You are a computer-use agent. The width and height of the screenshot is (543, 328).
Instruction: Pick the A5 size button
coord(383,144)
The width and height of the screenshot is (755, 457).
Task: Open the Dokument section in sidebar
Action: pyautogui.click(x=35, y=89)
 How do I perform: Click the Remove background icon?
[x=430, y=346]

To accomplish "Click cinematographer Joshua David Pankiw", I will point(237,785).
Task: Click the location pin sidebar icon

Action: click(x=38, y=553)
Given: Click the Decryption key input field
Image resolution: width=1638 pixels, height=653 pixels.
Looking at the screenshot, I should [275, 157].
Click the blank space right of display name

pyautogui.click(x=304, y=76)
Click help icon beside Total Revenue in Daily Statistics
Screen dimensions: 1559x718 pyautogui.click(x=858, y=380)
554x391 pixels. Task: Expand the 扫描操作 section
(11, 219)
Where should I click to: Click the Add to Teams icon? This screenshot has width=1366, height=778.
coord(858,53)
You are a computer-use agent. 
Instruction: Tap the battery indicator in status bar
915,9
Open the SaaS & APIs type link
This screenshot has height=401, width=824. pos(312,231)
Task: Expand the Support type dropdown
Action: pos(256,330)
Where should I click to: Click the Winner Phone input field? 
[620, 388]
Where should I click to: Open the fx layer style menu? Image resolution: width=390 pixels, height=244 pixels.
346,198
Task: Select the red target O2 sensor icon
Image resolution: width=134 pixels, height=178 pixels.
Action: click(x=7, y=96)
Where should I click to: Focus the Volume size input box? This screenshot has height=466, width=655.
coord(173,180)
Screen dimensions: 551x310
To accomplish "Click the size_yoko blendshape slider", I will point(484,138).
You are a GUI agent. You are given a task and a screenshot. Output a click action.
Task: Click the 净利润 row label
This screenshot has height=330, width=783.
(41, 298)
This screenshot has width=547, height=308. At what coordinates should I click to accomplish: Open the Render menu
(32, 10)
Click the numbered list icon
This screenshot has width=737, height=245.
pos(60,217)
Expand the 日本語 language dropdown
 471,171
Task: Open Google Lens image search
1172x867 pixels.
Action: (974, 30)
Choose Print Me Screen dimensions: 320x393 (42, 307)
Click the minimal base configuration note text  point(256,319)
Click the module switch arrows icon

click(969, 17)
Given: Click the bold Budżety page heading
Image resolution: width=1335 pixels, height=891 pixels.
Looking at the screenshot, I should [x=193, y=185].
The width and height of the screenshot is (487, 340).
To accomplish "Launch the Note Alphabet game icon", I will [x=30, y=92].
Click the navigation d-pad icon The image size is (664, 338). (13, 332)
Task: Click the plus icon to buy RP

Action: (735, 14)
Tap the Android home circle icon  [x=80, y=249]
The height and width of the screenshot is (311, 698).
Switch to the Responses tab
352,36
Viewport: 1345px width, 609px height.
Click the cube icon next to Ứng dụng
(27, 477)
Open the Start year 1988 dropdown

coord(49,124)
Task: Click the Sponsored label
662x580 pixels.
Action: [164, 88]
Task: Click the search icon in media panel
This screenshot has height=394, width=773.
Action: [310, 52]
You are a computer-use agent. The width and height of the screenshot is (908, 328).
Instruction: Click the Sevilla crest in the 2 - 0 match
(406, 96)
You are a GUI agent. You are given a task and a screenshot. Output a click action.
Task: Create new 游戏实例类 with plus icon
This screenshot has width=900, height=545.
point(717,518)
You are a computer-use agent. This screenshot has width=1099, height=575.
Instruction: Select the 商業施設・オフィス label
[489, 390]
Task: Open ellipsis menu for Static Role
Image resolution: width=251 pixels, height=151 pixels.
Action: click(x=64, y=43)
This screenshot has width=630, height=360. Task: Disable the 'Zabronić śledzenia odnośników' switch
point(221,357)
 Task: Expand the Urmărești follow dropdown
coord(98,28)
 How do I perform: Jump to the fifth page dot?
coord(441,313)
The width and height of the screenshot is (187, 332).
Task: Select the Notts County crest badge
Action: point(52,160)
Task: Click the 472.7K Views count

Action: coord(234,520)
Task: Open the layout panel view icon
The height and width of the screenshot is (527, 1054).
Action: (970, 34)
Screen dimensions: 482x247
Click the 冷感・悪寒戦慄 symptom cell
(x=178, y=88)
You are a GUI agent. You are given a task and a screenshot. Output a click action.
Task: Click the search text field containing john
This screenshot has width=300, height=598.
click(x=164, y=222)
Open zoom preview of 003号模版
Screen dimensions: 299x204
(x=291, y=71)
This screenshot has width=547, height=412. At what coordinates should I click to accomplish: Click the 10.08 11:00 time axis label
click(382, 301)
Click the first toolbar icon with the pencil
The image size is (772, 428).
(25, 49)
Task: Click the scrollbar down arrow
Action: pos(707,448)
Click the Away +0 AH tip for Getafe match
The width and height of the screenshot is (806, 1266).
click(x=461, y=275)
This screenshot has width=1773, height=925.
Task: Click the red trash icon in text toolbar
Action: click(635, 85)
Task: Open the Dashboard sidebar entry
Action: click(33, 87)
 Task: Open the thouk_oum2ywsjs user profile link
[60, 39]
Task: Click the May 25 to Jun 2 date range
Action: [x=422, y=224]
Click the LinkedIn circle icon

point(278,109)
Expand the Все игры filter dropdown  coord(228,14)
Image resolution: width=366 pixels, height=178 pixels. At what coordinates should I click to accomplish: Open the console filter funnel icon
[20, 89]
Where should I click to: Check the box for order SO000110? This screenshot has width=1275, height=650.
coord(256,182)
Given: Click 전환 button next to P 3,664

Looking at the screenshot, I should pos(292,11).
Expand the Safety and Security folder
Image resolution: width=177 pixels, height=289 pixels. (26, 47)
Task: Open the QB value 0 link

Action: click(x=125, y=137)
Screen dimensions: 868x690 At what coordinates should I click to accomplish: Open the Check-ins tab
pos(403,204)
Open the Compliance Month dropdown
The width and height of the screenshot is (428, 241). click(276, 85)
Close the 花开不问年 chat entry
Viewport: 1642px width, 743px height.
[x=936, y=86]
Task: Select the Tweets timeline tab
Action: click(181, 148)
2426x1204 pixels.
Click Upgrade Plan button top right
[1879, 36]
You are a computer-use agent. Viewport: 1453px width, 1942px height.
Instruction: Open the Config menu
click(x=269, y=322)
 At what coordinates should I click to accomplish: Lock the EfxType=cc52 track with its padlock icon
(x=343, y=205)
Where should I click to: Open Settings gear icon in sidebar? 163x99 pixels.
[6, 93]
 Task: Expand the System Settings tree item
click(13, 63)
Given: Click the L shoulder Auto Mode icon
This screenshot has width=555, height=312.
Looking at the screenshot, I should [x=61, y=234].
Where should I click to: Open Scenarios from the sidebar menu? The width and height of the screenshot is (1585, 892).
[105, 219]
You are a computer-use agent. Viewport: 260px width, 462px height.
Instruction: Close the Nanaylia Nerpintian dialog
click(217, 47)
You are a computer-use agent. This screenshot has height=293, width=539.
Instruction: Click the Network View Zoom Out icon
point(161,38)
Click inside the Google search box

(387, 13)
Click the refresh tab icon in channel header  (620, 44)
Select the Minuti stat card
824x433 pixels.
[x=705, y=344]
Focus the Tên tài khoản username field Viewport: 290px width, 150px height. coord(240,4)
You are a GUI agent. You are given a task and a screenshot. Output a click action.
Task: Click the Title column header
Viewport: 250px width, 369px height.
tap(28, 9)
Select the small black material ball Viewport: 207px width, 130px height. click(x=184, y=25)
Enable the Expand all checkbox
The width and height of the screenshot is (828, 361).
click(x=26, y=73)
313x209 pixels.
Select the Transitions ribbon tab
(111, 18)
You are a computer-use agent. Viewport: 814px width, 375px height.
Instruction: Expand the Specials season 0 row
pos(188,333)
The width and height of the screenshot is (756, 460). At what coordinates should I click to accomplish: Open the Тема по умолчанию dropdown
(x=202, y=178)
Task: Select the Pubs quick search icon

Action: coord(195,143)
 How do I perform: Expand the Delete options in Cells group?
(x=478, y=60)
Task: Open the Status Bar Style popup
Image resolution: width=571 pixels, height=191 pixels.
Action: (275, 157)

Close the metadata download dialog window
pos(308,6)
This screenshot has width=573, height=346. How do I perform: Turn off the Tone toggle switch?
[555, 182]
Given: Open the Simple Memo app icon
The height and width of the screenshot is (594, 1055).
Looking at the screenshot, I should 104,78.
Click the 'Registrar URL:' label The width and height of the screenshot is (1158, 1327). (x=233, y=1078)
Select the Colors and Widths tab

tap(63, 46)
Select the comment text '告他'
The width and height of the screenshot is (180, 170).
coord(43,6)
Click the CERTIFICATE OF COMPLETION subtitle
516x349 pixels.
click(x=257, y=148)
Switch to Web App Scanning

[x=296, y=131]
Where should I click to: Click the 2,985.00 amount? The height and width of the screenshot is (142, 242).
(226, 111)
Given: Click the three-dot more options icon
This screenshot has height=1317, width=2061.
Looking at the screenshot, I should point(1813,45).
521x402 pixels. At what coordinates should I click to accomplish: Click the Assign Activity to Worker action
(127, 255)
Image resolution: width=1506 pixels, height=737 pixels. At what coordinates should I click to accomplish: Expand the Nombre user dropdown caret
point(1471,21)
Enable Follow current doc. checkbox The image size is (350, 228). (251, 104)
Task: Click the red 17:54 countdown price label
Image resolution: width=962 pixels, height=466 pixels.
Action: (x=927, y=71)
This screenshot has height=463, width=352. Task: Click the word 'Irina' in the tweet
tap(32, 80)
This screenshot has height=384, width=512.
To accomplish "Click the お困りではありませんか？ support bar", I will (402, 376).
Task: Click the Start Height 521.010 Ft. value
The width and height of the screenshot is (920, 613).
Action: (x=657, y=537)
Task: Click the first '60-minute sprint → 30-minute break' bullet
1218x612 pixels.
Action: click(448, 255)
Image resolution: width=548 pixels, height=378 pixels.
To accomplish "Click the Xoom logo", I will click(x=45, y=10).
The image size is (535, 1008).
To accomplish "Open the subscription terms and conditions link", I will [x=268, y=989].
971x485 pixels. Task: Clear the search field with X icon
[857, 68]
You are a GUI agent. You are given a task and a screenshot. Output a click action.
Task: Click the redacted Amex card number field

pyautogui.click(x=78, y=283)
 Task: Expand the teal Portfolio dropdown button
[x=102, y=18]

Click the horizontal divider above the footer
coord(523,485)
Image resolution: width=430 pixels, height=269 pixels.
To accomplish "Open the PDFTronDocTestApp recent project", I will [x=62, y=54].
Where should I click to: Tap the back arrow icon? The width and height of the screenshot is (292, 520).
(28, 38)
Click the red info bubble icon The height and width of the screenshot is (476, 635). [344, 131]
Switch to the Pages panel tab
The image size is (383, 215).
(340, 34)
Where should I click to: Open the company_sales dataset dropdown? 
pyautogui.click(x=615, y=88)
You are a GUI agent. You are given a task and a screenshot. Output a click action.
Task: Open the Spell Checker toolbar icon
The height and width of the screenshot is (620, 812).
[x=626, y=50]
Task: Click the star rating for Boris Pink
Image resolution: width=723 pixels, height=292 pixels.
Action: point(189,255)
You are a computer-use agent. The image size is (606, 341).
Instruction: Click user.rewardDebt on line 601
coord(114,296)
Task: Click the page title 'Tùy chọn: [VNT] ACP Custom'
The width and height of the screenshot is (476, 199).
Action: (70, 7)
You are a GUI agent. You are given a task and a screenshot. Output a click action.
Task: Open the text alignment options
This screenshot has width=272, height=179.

——————

▶ [TASK GOAL]: Going line by line through the data, tally each one that includes the string "will", and answer with the tally only.

▶ [FINAL ANSWER]: 7